The long-standing explanation for this futility on the terre battue is that clay-court tennis is as foreign to Americans as paillard. Natural clay accounts for only 4% of all courts in the U.S., and most American junior players have little experience on surfaces other than hard courts. Technology bears some blame, too. In 1989, before more powerful rackets changed the sport, Michael Chang, men 17, won the French Open even though he hadn't set foot on a clay court until the previous year; his consistent, top-spin-heavy backcourt game and his exceptional foot speed were well-tailored to the surface. Courier played much the same way, as does Agassi. But most young American players today use those more powerful rackets to play riskier, "bigger" tennis that translates poorly to slow surfaces. "Juniors who are used to hitting a few balls and then relying on a weapon suddenly have to construct a point," says former U.S. Tennis Association coach Dean Goldfine, who works with Todd Martin and Xavier Malisse.

Agassi believes that playing well on clay is a matter of preparation and adapting one's game. "We all grew up on hard courts, without the subtleties of [clay]. We sprint to the forehand, knowing that if we hit it flat up the line, we don't have to recover. On clay that ball's not going to end the point, so now you're stopping and sliding to get back in position."

As American men struggle on clay, proficiency on that surface has never been more important. In addition to the French Open, three of the nine ATP Masters Series events—the high-stakes tournaments that count automatically toward players' rankings-are held on clay.

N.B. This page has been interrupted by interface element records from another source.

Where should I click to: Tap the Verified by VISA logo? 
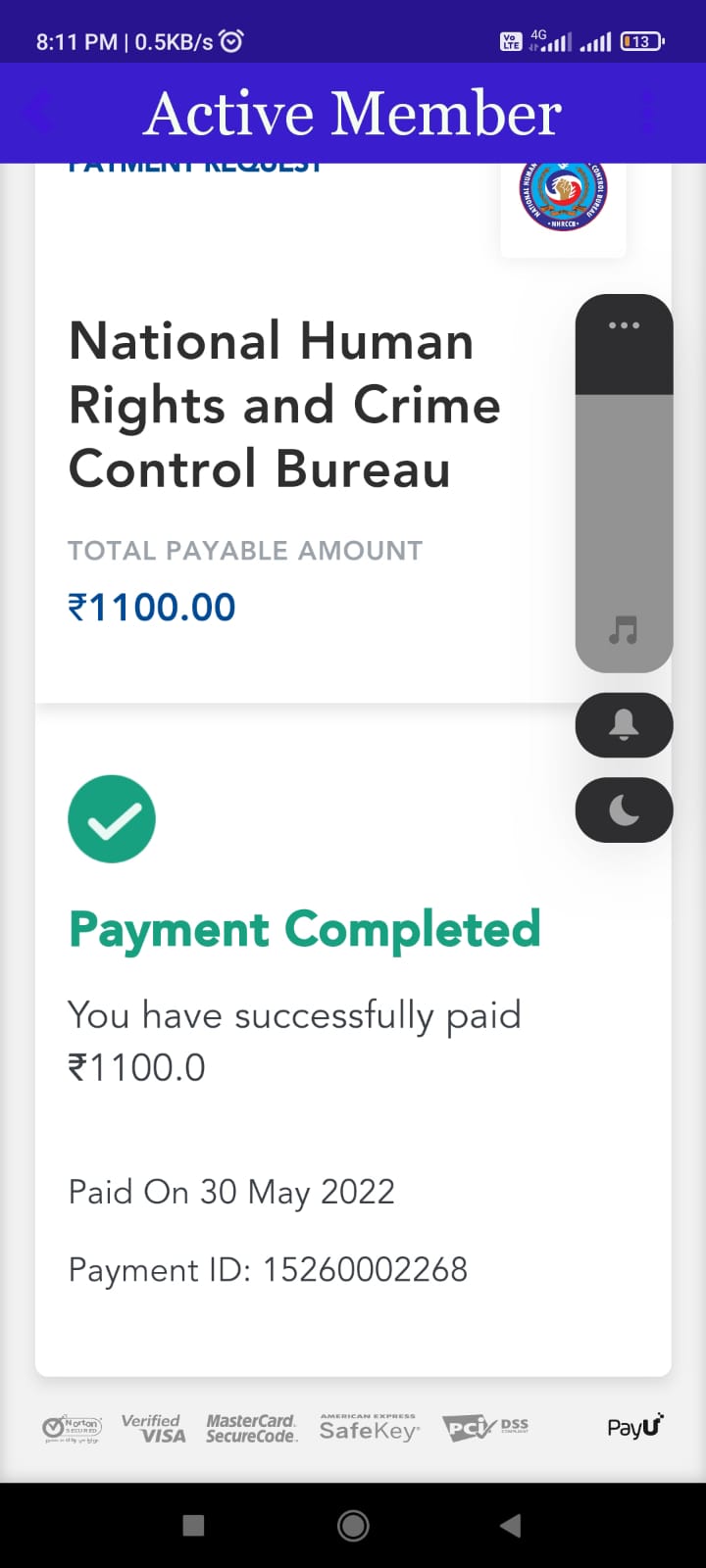click(153, 1428)
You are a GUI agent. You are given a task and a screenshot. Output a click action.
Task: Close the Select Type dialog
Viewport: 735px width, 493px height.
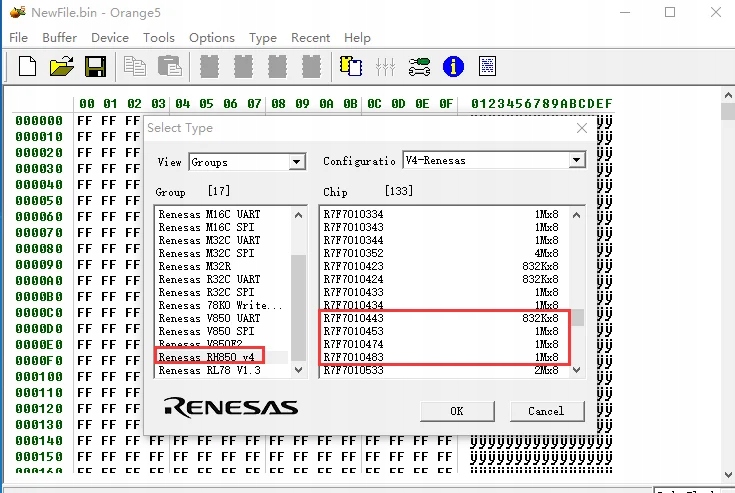pyautogui.click(x=582, y=128)
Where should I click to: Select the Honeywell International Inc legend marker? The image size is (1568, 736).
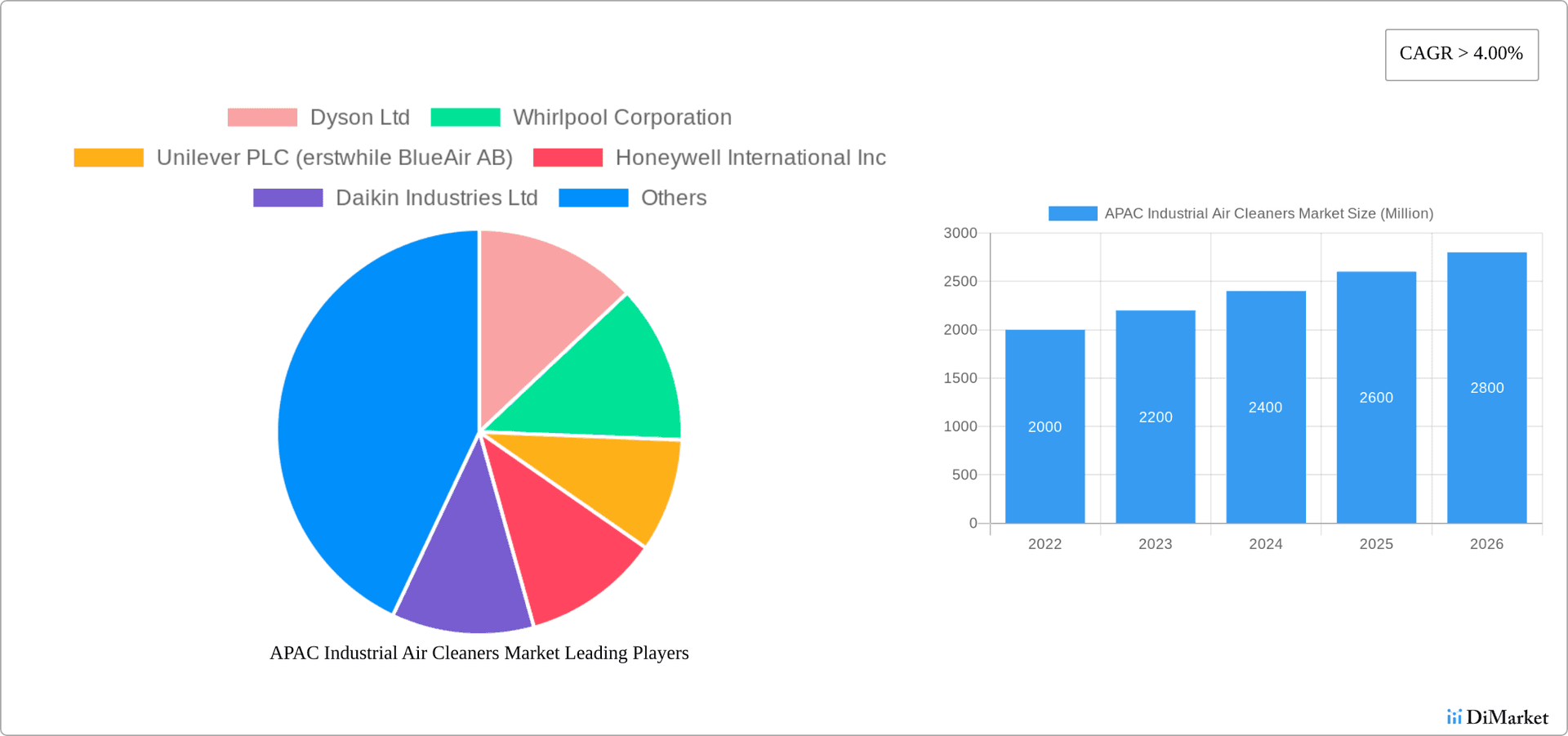tap(567, 157)
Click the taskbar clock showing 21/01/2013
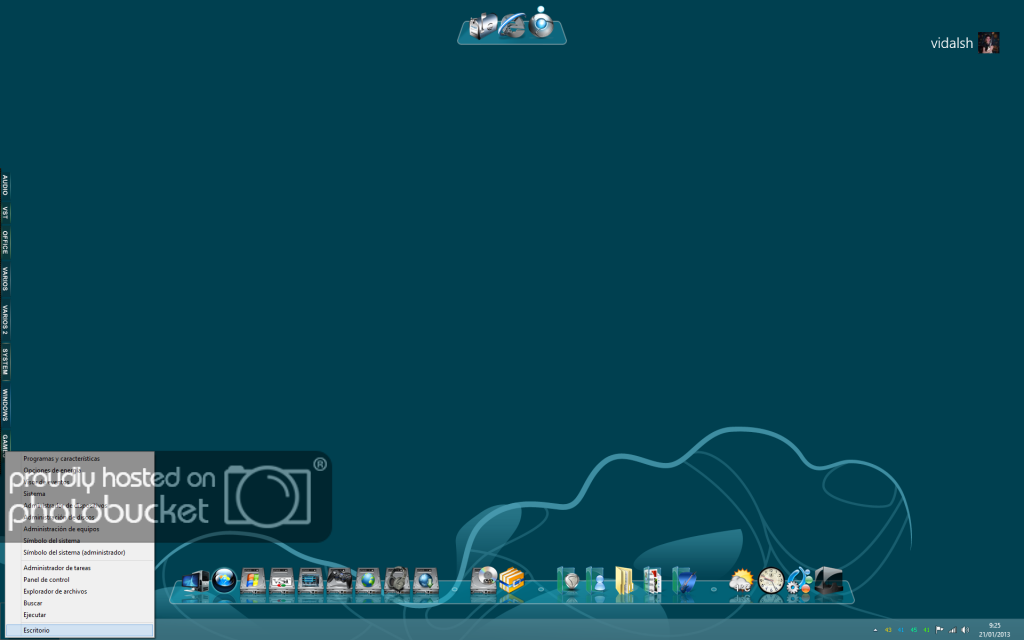 [995, 631]
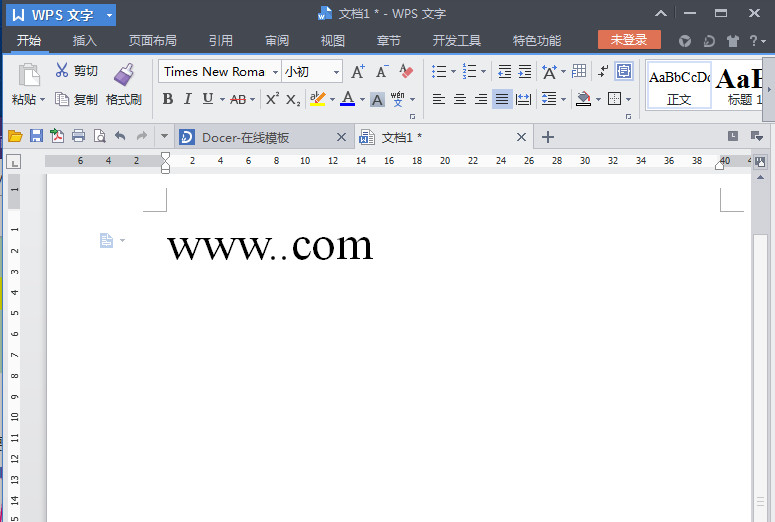Viewport: 775px width, 522px height.
Task: Click the font color red A swatch
Action: pyautogui.click(x=346, y=99)

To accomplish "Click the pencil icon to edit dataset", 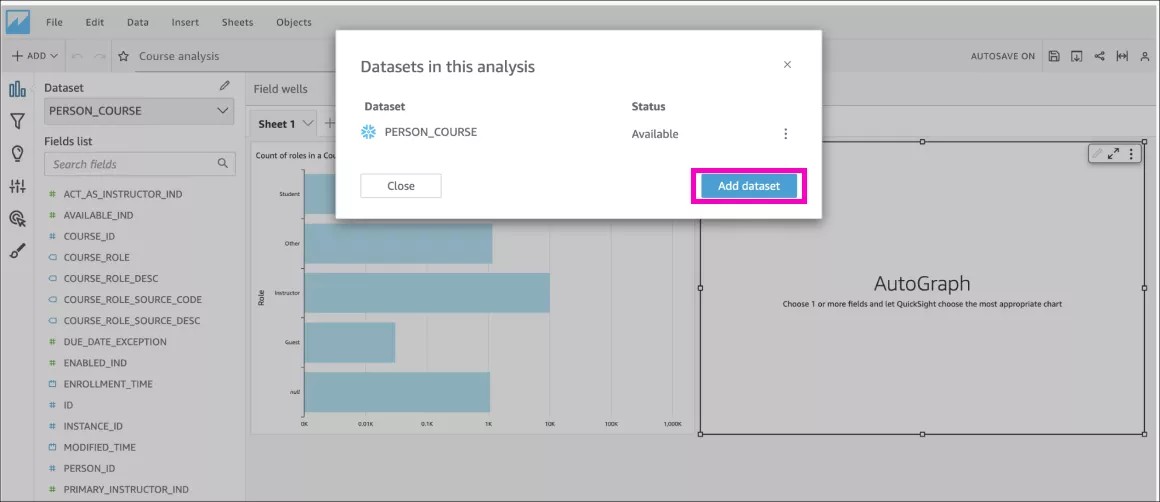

What's more, the host nation of a Davis Cup tie chooses the playing surface. It's hardly surprising that France has elected to play September's semifinal tie against the U.S. at Roland Garros. Given that Agassi is unlikely to play, a French victory is a virtual fait accompli.

Higueras, a former clay-court specialist and now a consultant to the USTA, has recommended that the organization build more clay courts and sponsor trips to Europe for talented young American players. "When you don't have experience," Higueras says, "you get on clay and end up playing against the surface as well as against your opponent."